Mit der verallgemeinerten Kinematikbeschreibung über nachladbare Tabellen kann jede beliebige serielle Kinematik mit bis zu elf Dreh- und Schubachsen beschrieben werden. Das deckt zum Beispiel auch Anwendungen mit auf Linearachsen befestigten Robotern ab.
(Bild: B&R)

Neben Maschinen übernehmen zunehmend auch Industrieroboter Tätigkeiten in der Fertigung. Am weitesten verbreitet sind Knickarmroboter mit sechs elektromechanisch angetriebenen Bewegungsachsen. Ziel von B&R ist es, Industrieroboter so sicher zu machen, dass sie ohne trennende Schutzeinrichtungen mit Menschen Hand in Hand arbeiten können.

Geregelt werden die sicherheitstechnischen Anforderungen an Industrieroboter bzw. Robotersysteme in Kollaboration mit menschlicher Arbeitskraft in den Normen EN ISO 10218, Teil 1 und Teil 2. Sie legen unter anderem fest, bis zu welchem Maß der menschliche Körper belastet werden darf. Diese definierten Höchstgrenzen gewährleisten, dass Menschen, die mit Robotern zusammenarbeiten, nicht ernsthaft gefährdet werden. Als Richtwert gilt: Eine sichere Kraftbegrenzung auf max. 150 N, eine sicher auf max. 250 mm/s reduzierte Geschwindigkeit und selbsttätiges Anhalten bei Annäherung halten die Folgen von Kollisionen harmlos.

Vielfältige Verfahrwege mit komplexen Achs-Bewegungsmustern

Hinter den Verfahrwegen von Werkzeugen oder Greifern, mit denen Industrieroboter ihre Arbeit verrichten, stehen komplexe Achs-Bewegungsmuster der vielgelenkigen Maschinen. Wichtig ist, dass sich die sichere Überwachung der Geschwindigkeit nicht nur auf einzelne Achsen bezieht, sondern auf den gesamten Roboter und damit auch auf den Werkzeugarbeitspunkt (TCP: Tool Center Point).

Als ersten Baustein einer erweiterten Roboter-Sicherheit schuf B&R 2011 die Funktion SLS (Safely Limited Speed) am TCP als Safe-Robotics-Bibliothek mit TÜV-zertifizierten Parameter- und Funktionsbausteinen für die sichere Programmierumgebung Safe-Designer.

Mit diesen Funktionsbausteinen werden sicherheitsgerichtete Steuerungsprogramme in der Sicherheitssteuerung Safe-Logic entwickelt. Diese ermitteln durch Transformation der sicheren Informationen über Status, Position und Geschwindigkeit der einzelnen Achsen die tatsächliche Geschwindigkeit am Werkzeugarbeitspunkt und vergleichen sie mit den sicheren Vorgabewerten.

Die Sicherheitsfunktionen werden direkt in den Antrieben ausgeführt

Direkt in den Antrieben, die mit der sicheren Bewegungssteuerung Safe-MC ausgestattet sind, erfolgt sowohl die Aufnahme der sicheren Daten als auch die Ausführung der Sicherheitsfunktionen. Sicher übertragen werden die Informationen über das feldbusunabhängige, sicherheitsgerichtete Übertragungsprotokoll Open-Safety.

Safe-MC ist integraler Bestandteil der ACOPOS-Multi-Servoantriebe von B&R. Die Antriebe weisen eine typische Fehleraufdeckungs- und Reaktionszeit von 7 ms auf. Das entspricht etwa einem Zehntel dessen, was mit Relais-Sicherheitsschaltungen erzielbar ist und verkürzt den Anhalteweg um den Faktor 100.
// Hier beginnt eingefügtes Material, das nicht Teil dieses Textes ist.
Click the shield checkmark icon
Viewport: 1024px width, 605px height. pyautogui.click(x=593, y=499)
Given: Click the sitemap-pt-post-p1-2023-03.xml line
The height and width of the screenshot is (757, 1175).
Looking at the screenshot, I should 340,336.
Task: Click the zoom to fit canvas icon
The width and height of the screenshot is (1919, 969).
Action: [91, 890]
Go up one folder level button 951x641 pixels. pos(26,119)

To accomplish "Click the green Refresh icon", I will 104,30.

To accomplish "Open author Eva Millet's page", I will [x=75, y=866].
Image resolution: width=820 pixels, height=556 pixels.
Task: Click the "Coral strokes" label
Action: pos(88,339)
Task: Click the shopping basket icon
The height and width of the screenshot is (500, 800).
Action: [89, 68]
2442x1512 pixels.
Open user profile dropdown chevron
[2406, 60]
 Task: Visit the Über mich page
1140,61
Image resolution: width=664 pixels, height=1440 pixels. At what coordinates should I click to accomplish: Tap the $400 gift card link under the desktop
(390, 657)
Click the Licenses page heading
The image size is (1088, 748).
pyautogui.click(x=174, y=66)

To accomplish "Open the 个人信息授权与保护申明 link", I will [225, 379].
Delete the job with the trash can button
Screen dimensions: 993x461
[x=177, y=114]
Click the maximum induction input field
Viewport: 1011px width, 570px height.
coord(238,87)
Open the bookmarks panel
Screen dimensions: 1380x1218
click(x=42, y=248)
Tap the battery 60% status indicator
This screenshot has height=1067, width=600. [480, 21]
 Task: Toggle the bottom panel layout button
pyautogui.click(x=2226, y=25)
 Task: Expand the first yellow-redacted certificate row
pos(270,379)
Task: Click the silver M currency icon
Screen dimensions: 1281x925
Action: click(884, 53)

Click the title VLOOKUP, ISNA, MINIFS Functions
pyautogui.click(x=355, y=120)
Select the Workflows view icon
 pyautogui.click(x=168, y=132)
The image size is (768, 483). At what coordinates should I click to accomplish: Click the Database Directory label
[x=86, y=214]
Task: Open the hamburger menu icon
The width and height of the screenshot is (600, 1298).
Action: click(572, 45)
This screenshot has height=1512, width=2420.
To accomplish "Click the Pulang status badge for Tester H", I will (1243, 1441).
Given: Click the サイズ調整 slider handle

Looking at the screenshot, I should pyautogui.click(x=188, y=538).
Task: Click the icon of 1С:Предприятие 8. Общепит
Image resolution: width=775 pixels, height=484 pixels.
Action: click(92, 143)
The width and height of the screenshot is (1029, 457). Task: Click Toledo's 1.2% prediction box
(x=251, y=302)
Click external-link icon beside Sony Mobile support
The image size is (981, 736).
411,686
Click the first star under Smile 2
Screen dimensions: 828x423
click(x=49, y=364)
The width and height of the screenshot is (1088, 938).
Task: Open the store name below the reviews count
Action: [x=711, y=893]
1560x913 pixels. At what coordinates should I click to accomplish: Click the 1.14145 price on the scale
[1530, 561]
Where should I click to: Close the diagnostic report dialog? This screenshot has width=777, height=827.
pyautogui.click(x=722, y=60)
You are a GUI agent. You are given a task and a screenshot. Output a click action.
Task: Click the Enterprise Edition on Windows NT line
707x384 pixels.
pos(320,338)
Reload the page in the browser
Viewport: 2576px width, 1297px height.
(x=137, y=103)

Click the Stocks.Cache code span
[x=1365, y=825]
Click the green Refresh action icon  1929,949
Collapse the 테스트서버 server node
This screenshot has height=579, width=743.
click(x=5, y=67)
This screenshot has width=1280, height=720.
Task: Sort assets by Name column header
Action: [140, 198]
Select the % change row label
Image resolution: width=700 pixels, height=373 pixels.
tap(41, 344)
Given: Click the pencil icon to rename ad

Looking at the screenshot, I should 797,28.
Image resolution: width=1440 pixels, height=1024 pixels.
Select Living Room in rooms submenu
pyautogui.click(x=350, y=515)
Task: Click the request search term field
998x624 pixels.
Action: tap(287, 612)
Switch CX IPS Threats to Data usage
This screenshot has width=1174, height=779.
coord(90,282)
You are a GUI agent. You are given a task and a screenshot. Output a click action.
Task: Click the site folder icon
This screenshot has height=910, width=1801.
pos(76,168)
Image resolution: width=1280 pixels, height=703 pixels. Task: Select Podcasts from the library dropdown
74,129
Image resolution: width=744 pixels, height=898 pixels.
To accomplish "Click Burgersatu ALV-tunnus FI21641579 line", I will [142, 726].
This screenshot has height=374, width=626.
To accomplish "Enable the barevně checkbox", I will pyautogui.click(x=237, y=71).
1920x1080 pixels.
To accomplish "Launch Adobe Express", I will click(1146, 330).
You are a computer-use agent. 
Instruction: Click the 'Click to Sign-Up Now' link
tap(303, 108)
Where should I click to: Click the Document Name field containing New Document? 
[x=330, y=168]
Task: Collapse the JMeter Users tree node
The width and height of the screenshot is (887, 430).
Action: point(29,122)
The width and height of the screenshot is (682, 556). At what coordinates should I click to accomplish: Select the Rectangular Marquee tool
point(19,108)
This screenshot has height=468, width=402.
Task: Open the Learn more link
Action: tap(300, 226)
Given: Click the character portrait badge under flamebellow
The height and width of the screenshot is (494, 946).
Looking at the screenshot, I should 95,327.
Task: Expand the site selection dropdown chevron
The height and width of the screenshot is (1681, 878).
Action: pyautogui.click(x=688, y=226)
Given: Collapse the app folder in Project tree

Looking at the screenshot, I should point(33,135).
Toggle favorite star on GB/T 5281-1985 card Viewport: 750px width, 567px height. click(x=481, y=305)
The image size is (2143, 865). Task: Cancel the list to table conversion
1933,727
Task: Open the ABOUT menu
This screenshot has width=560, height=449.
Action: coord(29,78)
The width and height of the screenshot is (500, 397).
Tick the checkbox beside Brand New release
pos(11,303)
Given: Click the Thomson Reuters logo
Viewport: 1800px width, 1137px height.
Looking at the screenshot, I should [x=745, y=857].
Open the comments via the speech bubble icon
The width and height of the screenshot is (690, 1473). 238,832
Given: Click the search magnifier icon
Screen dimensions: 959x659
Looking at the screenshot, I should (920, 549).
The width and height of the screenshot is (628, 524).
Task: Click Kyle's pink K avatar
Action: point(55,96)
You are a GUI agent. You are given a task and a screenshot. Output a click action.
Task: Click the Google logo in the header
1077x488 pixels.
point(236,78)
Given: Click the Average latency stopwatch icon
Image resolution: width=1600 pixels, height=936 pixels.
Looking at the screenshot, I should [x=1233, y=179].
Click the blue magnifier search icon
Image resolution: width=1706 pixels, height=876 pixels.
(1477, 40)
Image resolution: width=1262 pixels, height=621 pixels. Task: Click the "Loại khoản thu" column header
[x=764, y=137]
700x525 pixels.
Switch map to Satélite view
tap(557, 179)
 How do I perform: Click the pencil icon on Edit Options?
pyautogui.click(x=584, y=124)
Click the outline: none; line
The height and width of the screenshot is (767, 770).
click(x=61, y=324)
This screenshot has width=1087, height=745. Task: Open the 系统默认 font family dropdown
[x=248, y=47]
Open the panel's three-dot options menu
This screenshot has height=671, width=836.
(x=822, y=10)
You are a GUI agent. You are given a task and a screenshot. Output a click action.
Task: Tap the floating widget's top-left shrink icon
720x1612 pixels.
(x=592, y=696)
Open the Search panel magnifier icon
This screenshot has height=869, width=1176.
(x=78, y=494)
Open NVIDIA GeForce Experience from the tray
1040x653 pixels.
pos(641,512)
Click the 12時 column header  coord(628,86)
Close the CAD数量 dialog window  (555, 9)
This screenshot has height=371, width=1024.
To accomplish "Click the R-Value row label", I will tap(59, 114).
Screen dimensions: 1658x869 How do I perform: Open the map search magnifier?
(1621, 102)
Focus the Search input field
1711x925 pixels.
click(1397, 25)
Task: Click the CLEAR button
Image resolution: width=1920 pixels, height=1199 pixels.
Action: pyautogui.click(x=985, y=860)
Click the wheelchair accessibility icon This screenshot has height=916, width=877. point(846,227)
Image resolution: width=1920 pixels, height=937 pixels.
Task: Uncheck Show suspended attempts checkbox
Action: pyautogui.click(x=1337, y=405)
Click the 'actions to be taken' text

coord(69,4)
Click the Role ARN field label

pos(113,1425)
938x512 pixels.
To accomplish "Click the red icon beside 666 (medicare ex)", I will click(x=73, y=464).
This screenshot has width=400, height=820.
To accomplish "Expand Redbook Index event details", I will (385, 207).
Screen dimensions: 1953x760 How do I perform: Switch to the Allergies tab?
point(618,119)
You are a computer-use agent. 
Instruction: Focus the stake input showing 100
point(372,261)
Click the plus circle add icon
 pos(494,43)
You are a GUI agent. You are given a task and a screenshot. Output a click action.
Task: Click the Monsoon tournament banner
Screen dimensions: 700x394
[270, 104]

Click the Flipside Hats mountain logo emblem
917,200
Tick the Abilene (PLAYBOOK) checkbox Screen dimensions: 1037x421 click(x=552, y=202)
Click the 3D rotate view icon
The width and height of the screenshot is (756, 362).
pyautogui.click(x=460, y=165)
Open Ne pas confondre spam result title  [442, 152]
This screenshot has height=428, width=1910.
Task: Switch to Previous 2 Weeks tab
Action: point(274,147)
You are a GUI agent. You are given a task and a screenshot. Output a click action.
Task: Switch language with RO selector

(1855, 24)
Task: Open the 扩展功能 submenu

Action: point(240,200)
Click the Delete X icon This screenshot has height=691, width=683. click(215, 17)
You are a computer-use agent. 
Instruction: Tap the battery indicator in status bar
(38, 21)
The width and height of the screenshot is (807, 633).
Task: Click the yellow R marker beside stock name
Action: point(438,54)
In der ersten Version der Safe-Robotics-Funktionen bediente sich das Überwachungs-Softwaremodul eines Kinematik-Beschreibungsbausteins. Dieser ist für alle gängigen Robotertypen frei konfigurierbar. Allerdings birgt dies einen Nachteil: Die resultierende Sicherheitsapplikation müsste für jeden Robotertyp separat zertifiziert werden.

Die Kinematik wird mit homogenen Parametern beschrieben

Um Kunden diesen Aufwand abzunehmen, hat B&R eine effizientere Lösung entwickelt und verwendet nun einen Satz homogener Parameter zur Kinematikbeschreibung. Der Vorteil dieser Vorgehensweise liegt klar auf der Hand: Dieser ist unabhängig von den tatsächlich hinterlegten Werten allgemein für jede erdenkliche Kinematik mit bis zu elf Dreh- oder Schubachsen gültig.

Dass die Programmierung für die Sicherheitssteuerung nicht erneut zertifiziert werden muss, ist jedoch nur ein Vorteil der B&R-Lösung. Darüber hinaus können mittels der Parameter für die Transformation auch Mischkonfigurationen beschrieben werden. Dabei bewegt sich der Roboter zusätzlich auf einer linearen Portalachse oder auf einem Rundtisch.

Mittels der Parameter werden auch Mechaniken beherrschbar, bei denen unterschiedliche Achsen mechanisch miteinander verkoppelt sind. Dreht sich zum Beispiel Achse 4, so ändert Achse 5 gleichzeitig ihren Winkel.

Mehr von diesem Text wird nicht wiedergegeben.